5. So, I had two possibilities:
* **Possibility 1:** $6x = 0$. If $6x$ is zero, then 'x' must be zero, because $6 \times 0 = 0$. So, $x=0$ is a solution!
* **Possibility 2:** $x^2 + 4 = 0$. I tried to solve this. If $x^2 + 4 = 0$, then $x^2$ would have to be $-4$ (because $4 - 4 = 0$). But wait! Can you multiply a real number by itself and get a negative answer? If I try $2 \times 2 = 4$, and if I try $-2 \times -2 = 4$. Any real number multiplied by itself always gives a positive number or zero. So, there's no real number 'x' that makes $x^2$ equal to $-4$.
6. Since there's no real solution for the second possibility, the only real number solution is $x=0$.

Alternative answer

Answer: x = 0 Explain
This is a question about finding the real numbers that make an equation true, using factoring and the idea that if two numbers multiply to zero, one of them must be zero. . The solving step is:

First, I looked at the equation: $6x^3 + 24x = 0$.
I noticed that both parts, $6x^3$ and $24x$, have something in common.
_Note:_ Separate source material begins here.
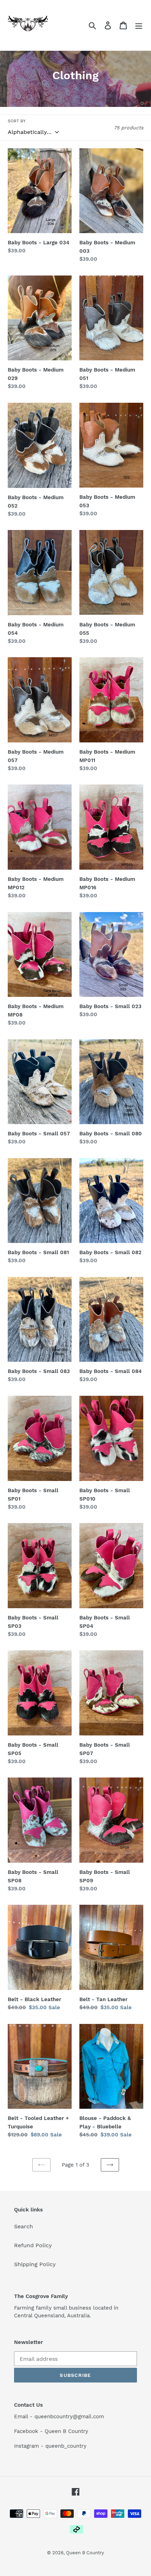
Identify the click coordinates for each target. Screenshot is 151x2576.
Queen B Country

They both have an 'x', and both 6 and 24 can be divided by 6!
So, I can "pull out" or factor out $6x$ from both parts.
When I take $6x$ out of $6x^3$, I'm left with $x^2$ (because $6x \cdot x^2 = 6x^3$).
When I take $6x$ out of $24x$, I'm left with $4$ (because $6x \cdot 4 = 24x$).
So the equation becomes: $6x(x^2 + 4) = 0$.
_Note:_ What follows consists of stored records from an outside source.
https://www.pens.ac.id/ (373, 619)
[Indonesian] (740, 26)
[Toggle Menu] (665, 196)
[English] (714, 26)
Now, here's a super cool trick we learned: If two things multiply together and the answer is zero, then one of those things HAS to be zero!
So, either $6x = 0$ OR $x^2 + 4 = 0$.

Let's solve the first part:
$6x = 0$
To get x by itself, I divide both sides by 6:
$x = 0 / 6$
$x = 0$
So, $x=0$ is one possible answer!

Now let's solve the second part:
$x^2 + 4 = 0$
To get $x^2$ by itself, I subtract 4 from both sides:
$x^2 = -4$
Uh oh! We're looking for a real number that, when you multiply it by itself, gives you a negative number (-4). But when you multiply any real number by itself (like $2 \times 2 = 4$ or $-2 \times -2 = 4$), the answer is always positive or zero. You can't get a negative number by squaring a real number! So, there are no real solutions from this part.

That means the only real number solution that works for the whole equation is $x=0$.